Task item | Copy exactly, and only, the lines that start at the line containing "is (720, 1280)." and end at the last line of the material below.

Data supplied |
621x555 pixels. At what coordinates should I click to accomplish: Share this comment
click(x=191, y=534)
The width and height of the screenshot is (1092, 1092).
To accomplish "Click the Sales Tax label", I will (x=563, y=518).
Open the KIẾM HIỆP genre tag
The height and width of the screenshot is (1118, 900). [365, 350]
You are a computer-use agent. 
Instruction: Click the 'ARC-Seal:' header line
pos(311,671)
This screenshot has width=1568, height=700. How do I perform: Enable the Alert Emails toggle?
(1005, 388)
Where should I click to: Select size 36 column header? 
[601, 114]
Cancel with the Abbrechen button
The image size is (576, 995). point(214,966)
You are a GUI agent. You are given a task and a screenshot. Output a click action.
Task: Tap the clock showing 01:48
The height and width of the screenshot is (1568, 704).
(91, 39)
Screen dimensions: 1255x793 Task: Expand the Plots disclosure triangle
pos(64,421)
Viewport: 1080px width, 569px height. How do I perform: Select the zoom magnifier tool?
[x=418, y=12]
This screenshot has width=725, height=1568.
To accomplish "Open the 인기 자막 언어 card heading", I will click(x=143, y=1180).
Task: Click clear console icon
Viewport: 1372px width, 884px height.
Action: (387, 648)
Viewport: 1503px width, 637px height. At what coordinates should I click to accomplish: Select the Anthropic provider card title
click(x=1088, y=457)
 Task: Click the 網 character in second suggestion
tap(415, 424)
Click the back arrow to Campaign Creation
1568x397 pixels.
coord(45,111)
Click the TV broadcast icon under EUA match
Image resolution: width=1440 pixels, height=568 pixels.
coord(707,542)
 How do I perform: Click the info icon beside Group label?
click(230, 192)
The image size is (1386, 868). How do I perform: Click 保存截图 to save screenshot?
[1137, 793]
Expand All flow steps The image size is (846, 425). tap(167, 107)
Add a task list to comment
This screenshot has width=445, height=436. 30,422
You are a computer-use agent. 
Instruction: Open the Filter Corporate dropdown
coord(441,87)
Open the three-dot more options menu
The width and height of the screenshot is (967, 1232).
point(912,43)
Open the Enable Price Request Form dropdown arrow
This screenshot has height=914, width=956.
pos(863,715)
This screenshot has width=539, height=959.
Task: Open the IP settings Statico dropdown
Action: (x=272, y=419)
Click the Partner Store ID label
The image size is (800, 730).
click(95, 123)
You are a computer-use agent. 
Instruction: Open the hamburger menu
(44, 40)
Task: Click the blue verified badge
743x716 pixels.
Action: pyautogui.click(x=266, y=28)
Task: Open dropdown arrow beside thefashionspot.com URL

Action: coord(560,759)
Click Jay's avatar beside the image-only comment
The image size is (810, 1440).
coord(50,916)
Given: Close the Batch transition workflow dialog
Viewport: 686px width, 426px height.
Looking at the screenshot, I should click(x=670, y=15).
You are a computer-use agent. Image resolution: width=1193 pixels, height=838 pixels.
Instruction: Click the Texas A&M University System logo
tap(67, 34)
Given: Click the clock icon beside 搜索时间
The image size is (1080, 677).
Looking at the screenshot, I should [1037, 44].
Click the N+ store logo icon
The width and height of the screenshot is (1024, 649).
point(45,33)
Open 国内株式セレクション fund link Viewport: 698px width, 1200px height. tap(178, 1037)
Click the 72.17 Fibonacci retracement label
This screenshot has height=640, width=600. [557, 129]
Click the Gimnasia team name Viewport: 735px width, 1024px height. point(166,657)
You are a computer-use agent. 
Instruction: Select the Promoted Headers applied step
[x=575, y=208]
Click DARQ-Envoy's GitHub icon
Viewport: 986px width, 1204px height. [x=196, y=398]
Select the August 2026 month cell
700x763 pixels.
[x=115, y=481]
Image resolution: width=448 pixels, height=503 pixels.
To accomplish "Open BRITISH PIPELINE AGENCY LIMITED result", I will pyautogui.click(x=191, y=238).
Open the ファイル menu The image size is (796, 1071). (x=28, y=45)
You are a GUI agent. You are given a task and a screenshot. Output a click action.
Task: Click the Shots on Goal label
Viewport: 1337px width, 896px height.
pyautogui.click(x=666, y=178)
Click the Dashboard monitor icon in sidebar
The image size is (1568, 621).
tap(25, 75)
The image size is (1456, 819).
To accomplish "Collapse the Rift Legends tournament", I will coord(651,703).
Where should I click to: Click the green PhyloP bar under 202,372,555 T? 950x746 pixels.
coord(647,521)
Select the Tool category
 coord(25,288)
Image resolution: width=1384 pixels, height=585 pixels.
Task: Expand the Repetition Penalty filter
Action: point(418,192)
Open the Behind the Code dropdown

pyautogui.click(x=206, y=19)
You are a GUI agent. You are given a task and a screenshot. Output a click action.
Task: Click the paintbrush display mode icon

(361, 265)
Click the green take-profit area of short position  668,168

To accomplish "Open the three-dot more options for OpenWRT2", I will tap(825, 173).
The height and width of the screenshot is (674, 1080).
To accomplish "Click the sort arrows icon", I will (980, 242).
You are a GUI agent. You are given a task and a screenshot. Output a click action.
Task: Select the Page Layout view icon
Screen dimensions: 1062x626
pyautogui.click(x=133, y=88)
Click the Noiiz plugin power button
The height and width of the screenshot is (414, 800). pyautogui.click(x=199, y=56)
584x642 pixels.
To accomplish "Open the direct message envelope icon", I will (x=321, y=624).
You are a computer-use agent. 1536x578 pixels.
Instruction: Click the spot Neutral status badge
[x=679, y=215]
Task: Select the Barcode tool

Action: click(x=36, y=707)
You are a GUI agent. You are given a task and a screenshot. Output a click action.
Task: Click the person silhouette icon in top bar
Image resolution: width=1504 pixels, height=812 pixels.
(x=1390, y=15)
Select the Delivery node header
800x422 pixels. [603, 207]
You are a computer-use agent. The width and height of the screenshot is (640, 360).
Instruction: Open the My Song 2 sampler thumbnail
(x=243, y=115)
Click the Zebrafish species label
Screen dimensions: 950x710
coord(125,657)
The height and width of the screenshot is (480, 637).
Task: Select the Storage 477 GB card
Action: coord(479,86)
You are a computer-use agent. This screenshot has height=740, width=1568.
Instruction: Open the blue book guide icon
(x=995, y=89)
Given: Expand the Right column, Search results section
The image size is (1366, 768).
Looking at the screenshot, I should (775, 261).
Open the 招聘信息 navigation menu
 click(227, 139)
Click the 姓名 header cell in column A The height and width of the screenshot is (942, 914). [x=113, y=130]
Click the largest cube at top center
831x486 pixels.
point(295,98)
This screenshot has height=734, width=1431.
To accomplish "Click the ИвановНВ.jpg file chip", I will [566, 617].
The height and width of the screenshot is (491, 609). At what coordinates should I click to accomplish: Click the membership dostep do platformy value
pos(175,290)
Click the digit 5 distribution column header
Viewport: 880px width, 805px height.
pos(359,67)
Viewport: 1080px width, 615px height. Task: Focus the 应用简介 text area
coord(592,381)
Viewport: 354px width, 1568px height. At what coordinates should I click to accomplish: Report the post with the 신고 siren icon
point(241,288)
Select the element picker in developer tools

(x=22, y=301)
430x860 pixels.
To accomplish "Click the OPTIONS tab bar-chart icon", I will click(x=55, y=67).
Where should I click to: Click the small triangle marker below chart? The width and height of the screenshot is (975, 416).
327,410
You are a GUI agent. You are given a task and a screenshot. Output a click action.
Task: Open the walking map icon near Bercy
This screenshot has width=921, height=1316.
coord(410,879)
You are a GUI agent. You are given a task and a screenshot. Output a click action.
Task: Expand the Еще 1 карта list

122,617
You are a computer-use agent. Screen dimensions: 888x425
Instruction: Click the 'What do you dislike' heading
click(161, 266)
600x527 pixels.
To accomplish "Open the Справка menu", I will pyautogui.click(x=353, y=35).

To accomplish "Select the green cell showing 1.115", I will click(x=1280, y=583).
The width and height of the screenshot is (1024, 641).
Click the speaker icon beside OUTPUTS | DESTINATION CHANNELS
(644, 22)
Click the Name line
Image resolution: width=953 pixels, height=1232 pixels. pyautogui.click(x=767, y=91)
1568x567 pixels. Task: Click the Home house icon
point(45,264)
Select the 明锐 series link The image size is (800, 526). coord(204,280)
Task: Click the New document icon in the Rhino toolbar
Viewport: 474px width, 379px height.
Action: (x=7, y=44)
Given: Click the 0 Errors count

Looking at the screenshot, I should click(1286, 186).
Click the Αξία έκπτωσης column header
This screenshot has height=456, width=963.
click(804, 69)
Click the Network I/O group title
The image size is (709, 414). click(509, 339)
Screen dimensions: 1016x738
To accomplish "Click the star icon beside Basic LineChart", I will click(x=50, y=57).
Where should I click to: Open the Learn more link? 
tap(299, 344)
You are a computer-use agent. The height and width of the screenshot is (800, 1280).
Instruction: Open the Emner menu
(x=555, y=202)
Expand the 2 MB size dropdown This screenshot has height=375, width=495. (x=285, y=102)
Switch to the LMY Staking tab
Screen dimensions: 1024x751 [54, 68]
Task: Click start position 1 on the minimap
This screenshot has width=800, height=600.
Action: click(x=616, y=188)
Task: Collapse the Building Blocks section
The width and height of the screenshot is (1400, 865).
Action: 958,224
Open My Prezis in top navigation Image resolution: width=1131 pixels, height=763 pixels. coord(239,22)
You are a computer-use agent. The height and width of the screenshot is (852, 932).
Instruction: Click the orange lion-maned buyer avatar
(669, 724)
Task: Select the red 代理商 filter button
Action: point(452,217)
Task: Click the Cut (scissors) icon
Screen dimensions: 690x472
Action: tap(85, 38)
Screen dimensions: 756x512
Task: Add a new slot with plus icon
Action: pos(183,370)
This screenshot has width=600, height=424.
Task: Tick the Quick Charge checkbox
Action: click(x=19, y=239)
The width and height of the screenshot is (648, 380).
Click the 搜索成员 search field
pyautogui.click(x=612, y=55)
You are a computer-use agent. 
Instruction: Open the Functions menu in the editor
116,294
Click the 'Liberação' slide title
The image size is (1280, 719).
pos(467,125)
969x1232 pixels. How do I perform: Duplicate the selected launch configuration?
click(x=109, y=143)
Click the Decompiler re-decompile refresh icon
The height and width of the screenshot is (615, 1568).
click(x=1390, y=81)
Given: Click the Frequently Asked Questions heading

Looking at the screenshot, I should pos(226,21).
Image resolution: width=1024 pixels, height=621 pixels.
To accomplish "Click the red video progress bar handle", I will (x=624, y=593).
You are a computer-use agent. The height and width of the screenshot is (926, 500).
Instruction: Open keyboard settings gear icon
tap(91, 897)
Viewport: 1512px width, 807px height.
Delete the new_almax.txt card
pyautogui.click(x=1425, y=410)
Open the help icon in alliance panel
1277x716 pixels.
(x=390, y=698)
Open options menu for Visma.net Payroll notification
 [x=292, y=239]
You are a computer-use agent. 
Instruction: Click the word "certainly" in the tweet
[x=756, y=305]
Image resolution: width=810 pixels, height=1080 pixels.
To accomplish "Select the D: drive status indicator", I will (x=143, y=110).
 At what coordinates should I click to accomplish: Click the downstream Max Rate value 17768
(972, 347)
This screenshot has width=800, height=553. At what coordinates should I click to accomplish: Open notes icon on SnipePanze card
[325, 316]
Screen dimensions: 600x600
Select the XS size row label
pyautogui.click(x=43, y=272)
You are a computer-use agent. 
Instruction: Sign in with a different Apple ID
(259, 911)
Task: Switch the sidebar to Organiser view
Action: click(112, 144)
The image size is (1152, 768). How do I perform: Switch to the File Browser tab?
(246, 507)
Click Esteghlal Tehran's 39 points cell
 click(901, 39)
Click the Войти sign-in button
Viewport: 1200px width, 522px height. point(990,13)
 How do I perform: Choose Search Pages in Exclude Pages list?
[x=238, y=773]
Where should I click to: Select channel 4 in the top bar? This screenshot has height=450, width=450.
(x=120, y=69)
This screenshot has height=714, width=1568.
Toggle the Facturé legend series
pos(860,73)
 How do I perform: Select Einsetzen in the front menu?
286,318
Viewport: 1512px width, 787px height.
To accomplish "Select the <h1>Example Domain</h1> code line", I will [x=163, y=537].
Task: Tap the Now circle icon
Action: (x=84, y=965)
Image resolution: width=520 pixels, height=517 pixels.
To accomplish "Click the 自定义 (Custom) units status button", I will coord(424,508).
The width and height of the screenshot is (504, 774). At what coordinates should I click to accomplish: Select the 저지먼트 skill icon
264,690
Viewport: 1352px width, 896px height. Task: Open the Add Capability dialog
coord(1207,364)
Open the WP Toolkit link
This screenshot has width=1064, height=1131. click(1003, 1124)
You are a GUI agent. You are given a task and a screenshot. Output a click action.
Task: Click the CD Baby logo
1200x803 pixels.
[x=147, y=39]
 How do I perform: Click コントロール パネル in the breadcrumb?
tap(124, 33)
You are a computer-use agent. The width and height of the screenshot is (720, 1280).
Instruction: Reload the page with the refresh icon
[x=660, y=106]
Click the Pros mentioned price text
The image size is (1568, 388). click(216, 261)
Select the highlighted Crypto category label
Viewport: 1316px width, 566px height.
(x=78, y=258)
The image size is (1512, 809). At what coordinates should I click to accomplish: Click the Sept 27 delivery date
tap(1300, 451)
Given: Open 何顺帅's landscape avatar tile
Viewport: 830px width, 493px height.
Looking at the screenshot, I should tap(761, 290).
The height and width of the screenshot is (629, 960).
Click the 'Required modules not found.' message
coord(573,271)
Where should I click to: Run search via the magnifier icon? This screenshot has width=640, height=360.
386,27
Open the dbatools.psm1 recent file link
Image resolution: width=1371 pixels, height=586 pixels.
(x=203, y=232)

Response to this task |
You are a computer-use agent. The width and height of the screenshot is (720, 1280).
Instruction: Reload the page with the refresh icon
[x=660, y=106]
Click the Pros mentioned price text
The image size is (1568, 388). click(216, 261)
Select the highlighted Crypto category label
Viewport: 1316px width, 566px height.
(x=78, y=258)
The image size is (1512, 809). At what coordinates should I click to accomplish: Click the Sept 27 delivery date
tap(1300, 451)
Given: Open 何顺帅's landscape avatar tile
Viewport: 830px width, 493px height.
Looking at the screenshot, I should tap(761, 290).
The height and width of the screenshot is (629, 960).
Click the 'Required modules not found.' message
coord(573,271)
Where should I click to: Run search via the magnifier icon? This screenshot has width=640, height=360.
386,27
Open the dbatools.psm1 recent file link
Image resolution: width=1371 pixels, height=586 pixels.
(x=203, y=232)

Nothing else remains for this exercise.